Question

Determine if the following system of equations has no solutions, infinitely many
solutions or exactly one solution.
$$-3x+5y=-8$$
$$6x-10y=16$$

Answer

**step1** Understanding the Problem

We are given two mathematical statements involving two unknown quantities. Let's think of 'x' as a first unknown number and 'y' as a second unknown number. We need to find out if there is no combination of these numbers that makes both statements true, if there is exactly one specific combination, or if there are many different combinations of numbers that make both statements true.

**step2** Examining the First Statement

The first statement is $$-3x+5y=-8$$. This can be thought of as a rule: if you take 3 groups of the first number away, and then add 5 groups of the second number, the result is the same as taking 8 away.

**step3** Examining the Second Statement

The second statement is $$6x-10y=16$$. This is another rule: if you have 6 groups of the first number, and then take 10 groups of the second number away, the result is 16.

**step4** Comparing the Statements - Part 1: The First Unknown Number 'x' parts

Let's compare the parts of the statements related to the first unknown number, 'x'. In the first statement, we see -3x. In the second statement, we see 6x. We can think about how to get from -3 to 6. If we multiply -3 by -2, we get 6 (because $$-3 \times (-2) = 6$$).

**step5** Comparing the Statements - Part 2: The Second Unknown Number 'y' parts

Now, let's compare the parts of the statements related to the second unknown number, 'y'. In the first statement, we see +5y. In the second statement, we see -10y. We can think about how to get from 5 to -10. If we multiply 5 by -2, we get -10 (because $$5 \times (-2) = -10$$).

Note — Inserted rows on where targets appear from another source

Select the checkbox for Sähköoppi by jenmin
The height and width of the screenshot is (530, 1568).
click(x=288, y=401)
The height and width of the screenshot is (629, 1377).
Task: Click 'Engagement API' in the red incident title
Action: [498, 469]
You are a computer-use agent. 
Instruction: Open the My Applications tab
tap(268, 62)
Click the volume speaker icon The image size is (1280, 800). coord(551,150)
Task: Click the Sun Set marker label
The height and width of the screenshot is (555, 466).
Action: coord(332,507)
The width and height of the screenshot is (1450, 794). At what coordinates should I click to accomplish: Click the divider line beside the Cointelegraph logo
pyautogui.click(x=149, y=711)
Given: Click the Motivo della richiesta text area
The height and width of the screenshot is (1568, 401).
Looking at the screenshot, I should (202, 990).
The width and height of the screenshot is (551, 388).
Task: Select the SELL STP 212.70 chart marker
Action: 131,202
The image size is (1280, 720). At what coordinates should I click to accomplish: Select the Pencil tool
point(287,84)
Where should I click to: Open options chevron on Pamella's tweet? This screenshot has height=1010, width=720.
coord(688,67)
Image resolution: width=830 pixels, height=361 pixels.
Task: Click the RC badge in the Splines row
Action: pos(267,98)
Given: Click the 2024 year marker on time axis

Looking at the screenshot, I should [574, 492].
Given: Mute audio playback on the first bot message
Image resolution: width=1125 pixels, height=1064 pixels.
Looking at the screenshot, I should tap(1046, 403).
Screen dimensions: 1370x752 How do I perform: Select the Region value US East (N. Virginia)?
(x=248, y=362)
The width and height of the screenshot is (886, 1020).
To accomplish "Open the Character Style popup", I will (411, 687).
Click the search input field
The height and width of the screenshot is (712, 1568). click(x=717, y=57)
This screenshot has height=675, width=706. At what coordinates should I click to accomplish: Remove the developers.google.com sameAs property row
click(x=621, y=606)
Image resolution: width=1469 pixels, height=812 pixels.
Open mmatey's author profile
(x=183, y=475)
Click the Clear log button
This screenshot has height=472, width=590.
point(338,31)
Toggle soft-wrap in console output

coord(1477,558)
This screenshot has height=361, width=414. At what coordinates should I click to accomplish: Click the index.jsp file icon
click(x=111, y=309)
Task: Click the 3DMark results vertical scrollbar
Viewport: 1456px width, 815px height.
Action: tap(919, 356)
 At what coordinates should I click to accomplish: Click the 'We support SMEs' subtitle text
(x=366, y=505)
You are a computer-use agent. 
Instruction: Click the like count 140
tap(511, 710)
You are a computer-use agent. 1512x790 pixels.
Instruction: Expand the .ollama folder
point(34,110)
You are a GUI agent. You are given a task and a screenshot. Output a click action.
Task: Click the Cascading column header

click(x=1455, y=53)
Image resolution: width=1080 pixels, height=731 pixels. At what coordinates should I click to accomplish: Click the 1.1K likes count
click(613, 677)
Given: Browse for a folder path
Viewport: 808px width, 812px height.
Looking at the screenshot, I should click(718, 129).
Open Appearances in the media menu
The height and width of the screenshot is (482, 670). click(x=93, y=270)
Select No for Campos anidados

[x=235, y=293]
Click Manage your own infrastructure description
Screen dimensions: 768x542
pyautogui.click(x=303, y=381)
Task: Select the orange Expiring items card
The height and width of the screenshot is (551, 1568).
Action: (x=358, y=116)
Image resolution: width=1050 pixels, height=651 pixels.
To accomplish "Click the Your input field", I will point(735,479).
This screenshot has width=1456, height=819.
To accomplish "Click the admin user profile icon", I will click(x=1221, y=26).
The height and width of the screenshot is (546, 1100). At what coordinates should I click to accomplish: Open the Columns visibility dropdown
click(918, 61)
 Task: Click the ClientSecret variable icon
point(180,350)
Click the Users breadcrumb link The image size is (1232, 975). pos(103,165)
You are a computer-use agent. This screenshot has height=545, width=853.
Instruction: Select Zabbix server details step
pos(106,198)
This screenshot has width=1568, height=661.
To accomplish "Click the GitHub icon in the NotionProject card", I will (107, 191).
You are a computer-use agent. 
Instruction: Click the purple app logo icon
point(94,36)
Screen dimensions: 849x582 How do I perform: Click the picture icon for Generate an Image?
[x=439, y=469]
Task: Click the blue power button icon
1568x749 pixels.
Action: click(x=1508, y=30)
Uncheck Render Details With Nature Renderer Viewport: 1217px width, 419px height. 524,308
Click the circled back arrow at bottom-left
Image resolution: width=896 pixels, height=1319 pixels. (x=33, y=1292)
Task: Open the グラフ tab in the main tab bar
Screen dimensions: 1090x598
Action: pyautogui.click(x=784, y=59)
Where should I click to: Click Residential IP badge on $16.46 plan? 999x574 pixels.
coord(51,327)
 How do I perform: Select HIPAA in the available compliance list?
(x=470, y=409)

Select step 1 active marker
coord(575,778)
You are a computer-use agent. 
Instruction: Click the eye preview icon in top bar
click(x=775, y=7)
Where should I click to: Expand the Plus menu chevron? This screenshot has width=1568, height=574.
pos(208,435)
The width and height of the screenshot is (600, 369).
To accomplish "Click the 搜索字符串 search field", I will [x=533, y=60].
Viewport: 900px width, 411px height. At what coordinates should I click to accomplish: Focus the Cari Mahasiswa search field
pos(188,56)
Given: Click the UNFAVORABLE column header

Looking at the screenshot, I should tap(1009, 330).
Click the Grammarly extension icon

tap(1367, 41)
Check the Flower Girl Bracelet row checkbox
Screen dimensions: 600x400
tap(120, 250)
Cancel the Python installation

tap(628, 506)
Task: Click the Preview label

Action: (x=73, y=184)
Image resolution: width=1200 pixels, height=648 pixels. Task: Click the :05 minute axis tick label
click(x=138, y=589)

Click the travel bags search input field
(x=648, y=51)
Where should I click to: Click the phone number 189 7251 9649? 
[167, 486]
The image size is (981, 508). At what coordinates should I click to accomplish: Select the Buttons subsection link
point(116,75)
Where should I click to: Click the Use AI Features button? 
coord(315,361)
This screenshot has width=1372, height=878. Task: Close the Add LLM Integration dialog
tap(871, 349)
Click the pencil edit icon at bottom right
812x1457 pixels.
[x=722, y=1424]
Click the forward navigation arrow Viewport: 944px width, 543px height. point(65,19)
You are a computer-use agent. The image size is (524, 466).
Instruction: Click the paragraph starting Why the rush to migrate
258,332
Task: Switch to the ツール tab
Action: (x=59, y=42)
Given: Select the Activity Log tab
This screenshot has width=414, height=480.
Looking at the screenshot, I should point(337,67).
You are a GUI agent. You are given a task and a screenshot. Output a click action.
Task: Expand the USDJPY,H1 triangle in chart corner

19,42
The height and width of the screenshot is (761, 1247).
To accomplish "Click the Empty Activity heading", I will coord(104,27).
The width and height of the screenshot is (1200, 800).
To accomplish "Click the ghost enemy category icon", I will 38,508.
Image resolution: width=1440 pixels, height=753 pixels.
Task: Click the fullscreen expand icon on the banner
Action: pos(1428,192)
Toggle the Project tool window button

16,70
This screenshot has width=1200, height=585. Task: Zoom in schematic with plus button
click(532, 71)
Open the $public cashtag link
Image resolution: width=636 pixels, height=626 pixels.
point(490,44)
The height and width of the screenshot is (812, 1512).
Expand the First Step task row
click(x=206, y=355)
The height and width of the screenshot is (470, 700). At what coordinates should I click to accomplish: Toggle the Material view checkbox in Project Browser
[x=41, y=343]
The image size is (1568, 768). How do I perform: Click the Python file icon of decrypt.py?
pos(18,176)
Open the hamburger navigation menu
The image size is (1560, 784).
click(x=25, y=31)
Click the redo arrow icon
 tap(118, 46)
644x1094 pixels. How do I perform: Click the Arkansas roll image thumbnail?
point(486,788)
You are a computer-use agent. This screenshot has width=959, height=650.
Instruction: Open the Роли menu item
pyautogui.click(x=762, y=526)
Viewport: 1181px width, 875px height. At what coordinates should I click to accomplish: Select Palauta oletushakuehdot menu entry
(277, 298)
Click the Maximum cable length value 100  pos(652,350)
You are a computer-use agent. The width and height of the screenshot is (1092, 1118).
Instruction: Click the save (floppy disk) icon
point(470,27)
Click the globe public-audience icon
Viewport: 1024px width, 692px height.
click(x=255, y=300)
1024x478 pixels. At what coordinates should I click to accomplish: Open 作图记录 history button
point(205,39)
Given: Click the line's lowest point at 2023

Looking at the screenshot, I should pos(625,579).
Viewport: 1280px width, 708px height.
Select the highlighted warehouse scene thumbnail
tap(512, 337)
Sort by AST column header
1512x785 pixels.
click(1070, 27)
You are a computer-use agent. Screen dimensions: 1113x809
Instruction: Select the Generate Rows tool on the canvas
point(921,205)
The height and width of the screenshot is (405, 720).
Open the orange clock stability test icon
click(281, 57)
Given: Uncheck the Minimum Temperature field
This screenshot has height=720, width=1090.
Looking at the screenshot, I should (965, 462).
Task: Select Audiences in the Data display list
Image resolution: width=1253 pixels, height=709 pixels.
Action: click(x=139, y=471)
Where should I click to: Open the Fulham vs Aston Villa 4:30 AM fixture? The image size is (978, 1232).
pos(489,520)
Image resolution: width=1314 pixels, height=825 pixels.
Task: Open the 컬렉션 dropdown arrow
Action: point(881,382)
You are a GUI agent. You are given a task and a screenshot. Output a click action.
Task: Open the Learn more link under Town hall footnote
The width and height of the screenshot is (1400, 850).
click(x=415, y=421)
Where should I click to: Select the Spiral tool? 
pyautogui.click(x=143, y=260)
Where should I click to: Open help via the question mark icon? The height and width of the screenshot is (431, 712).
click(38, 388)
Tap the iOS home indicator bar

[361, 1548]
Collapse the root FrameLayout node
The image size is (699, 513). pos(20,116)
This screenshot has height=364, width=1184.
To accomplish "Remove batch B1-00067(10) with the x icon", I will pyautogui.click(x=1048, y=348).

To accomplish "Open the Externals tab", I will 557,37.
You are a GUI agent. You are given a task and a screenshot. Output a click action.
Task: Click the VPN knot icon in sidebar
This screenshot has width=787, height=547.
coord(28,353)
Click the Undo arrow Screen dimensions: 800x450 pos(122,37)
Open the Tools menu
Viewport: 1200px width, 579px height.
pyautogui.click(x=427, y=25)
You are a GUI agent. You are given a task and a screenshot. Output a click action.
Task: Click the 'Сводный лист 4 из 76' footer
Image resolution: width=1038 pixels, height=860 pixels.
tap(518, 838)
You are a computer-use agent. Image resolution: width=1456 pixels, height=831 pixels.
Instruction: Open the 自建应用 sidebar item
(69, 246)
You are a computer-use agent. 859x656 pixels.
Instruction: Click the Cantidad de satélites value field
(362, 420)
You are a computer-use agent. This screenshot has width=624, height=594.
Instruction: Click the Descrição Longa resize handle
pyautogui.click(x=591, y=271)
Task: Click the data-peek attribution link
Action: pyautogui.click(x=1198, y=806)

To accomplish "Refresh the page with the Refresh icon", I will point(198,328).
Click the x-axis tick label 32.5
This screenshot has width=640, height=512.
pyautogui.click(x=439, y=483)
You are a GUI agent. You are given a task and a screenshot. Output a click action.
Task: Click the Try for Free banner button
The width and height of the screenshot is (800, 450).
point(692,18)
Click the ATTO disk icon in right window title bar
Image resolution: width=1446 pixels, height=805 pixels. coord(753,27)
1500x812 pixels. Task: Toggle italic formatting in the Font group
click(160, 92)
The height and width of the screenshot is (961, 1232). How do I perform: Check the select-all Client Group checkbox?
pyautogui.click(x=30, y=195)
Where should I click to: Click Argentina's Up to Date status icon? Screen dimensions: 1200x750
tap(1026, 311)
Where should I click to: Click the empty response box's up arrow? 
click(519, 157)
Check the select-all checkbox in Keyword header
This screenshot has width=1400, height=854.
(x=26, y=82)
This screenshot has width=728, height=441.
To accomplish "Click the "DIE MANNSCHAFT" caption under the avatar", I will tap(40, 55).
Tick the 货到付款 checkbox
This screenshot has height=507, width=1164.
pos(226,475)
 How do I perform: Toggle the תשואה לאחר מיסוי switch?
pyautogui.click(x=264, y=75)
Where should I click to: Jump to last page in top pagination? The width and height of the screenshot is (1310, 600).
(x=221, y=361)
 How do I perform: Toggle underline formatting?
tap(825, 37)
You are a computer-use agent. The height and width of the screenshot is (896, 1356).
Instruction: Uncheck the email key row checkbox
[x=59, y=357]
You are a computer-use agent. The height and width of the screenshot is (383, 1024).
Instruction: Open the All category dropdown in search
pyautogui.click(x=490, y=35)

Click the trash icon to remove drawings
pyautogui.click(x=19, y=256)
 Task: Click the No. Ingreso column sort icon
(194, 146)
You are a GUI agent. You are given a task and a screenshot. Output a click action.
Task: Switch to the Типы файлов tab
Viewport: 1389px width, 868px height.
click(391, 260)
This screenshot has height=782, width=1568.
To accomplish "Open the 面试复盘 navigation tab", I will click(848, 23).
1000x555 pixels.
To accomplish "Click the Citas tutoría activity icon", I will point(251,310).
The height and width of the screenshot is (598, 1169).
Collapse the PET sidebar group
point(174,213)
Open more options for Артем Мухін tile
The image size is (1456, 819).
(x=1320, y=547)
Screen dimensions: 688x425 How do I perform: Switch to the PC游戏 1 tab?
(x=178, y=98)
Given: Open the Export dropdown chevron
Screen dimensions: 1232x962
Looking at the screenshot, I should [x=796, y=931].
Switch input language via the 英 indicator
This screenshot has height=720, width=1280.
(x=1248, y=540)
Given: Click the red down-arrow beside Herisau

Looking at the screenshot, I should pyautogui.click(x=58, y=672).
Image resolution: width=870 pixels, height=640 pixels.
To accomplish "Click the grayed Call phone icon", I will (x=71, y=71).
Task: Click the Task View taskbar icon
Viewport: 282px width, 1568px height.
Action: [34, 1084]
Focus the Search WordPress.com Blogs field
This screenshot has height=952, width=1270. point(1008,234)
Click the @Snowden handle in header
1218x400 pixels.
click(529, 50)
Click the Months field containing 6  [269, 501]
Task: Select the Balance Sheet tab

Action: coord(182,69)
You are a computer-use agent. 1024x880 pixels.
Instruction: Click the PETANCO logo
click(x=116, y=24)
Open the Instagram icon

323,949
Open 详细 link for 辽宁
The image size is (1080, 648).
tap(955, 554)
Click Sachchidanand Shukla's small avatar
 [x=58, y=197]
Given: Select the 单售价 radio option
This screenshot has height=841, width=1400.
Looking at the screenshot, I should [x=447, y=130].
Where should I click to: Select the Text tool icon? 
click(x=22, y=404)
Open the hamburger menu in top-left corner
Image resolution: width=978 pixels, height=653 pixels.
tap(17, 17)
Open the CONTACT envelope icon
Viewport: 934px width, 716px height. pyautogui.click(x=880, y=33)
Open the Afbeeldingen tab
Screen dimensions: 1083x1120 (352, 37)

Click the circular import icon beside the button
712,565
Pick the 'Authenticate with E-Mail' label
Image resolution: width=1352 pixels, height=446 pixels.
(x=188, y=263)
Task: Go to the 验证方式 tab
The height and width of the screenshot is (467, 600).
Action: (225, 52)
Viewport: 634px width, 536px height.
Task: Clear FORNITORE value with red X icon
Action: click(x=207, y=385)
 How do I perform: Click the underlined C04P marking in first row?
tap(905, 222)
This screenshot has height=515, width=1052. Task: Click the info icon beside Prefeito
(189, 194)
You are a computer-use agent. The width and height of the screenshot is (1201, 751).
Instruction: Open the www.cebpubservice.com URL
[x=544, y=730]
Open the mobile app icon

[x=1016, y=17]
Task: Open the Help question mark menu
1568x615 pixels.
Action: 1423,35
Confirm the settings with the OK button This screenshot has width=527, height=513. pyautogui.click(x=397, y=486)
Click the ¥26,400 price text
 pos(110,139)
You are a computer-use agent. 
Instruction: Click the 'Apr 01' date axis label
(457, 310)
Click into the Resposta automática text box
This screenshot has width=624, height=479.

**step6** Comparing the Statements - Part 3: The Total Amounts

Finally, let's compare the total amounts on the other side of the equals sign. In the first statement, the total is -8. In the second statement, the total is 16. We can think about how to get from -8 to 16. If we multiply -8 by -2, we get 16 (because $$-8 \times (-2) = 16$$).

**step7** Drawing a Conclusion from the Comparison

We noticed something very important: If we take every part of the first statement (the number with 'x', the number with 'y', and the total amount) and multiply each part by the same number, -2, we get exactly the numbers in the second statement. This means the second statement is just a different way of writing the first statement. They are essentially the same rule or relationship between the unknown numbers 'x' and 'y'.

**step8** Determining the Number of Solutions

Since both statements are actually the same mathematical rule, any pair of numbers for 'x' and 'y' that works for the first statement will also work for the second statement. When two statements are identical, they share all their possible combinations of numbers. Because there are many, many combinations of 'x' and 'y' that can satisfy a single rule, if both rules are the same, there are infinitely many solutions.